May 10, 2017 at 7:56 pm

Dear Kai,

First, thank you very much for your codes. I have been trying to use your updated script using Python 3.0. However, I get the following error when I run the line “import request”:
“ImportError: No module named request ”
I tried installing the package but i am having some difficulties with it. Would you know how to solve this issue for Python 3.0. ?

In terms of the information that I need to extract, I just need the date of the Filing, the CUSIP of the targeted firm and the Percentage of ownership recorded (if this helps on solving the issue).

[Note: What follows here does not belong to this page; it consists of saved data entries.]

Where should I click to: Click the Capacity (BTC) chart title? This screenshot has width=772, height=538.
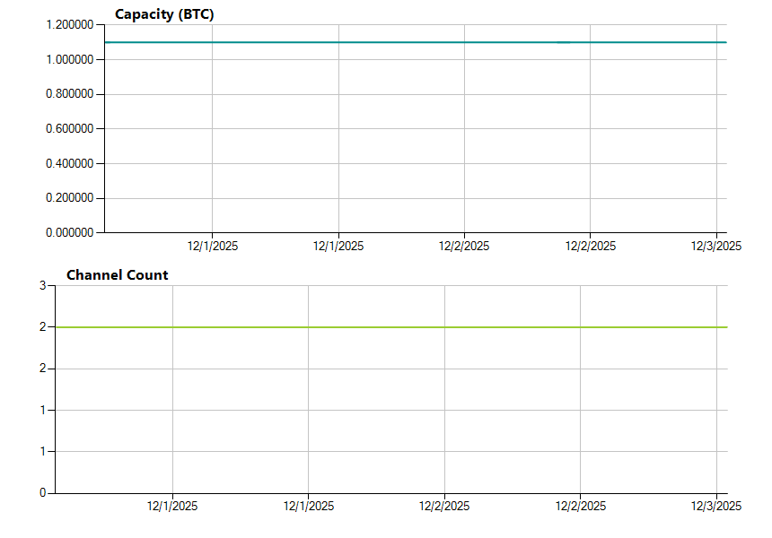164,14
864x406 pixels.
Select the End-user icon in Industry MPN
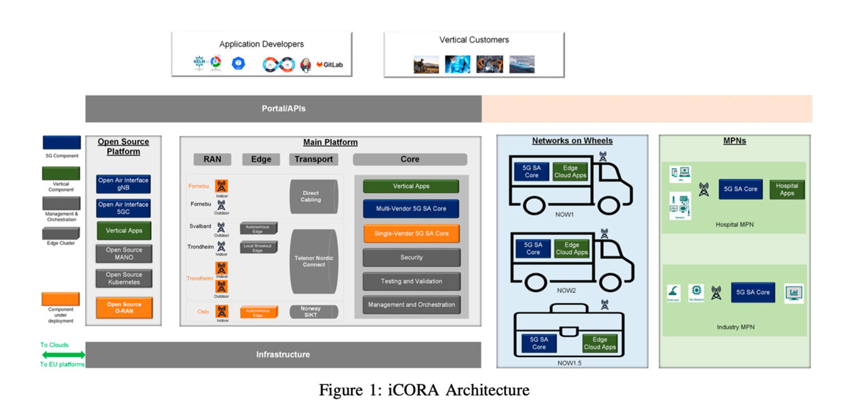(673, 292)

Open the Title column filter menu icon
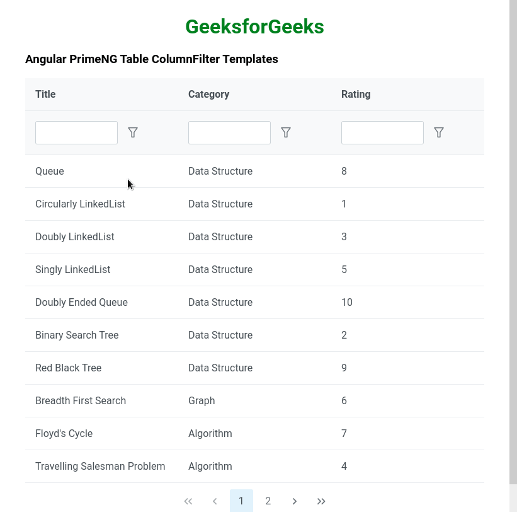click(x=133, y=132)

Thank you very much for your work.

Best regards,

João Lago

Reply
- Kai Chen says:
  
  May 19, 2017 at 1:05 pm
  
  The Request module documentation or Google would be a better resource for troubleshooting. If you want to extract specific information from text filings, my current posts cannot help you. To achieve that, you should learn something called “regular expression”. Data collection is a huge cost for research. If you only need CUSIP and percentage of ownership (what ownership?), are you sure extracting them from raw text filings is the best way to go?
  
  Reply
Christian Ramos says:

May 11, 2017 at 5:19 pm

Dear Kai,

I had a similar problem to Eva, but I couldn’t fix it myself. Below is a summary of the
code and the error:

import csv
import requests
with open(‘sample.csv’, newline=”) as csvfile:
reader = csv.reader(csvfile, delimiter=’,’)
for line in reader:
saveas = ‘-‘.join([line[0], line[2], line[3]])
url = ‘https://www.sec.gov/Archives/’ + line[4].strip()
with open(saveas, ‘wb’) as f:
f.write(requests.get(‘%s’ % url).content)
print(url, ‘downloaded and wrote to text file’)

5199
https://www.sec.gov/Archives/edgar/data/1000045/0001436857-15-000014.txt downloaded and wrote to text file
Traceback (most recent call last):
File “”, line 6, in
with open(saveas, ‘wb’) as f:
FileNotFoundError: [Errno 2] No such file or directory: ‘1000045-SC 13D/A-2015-04-24’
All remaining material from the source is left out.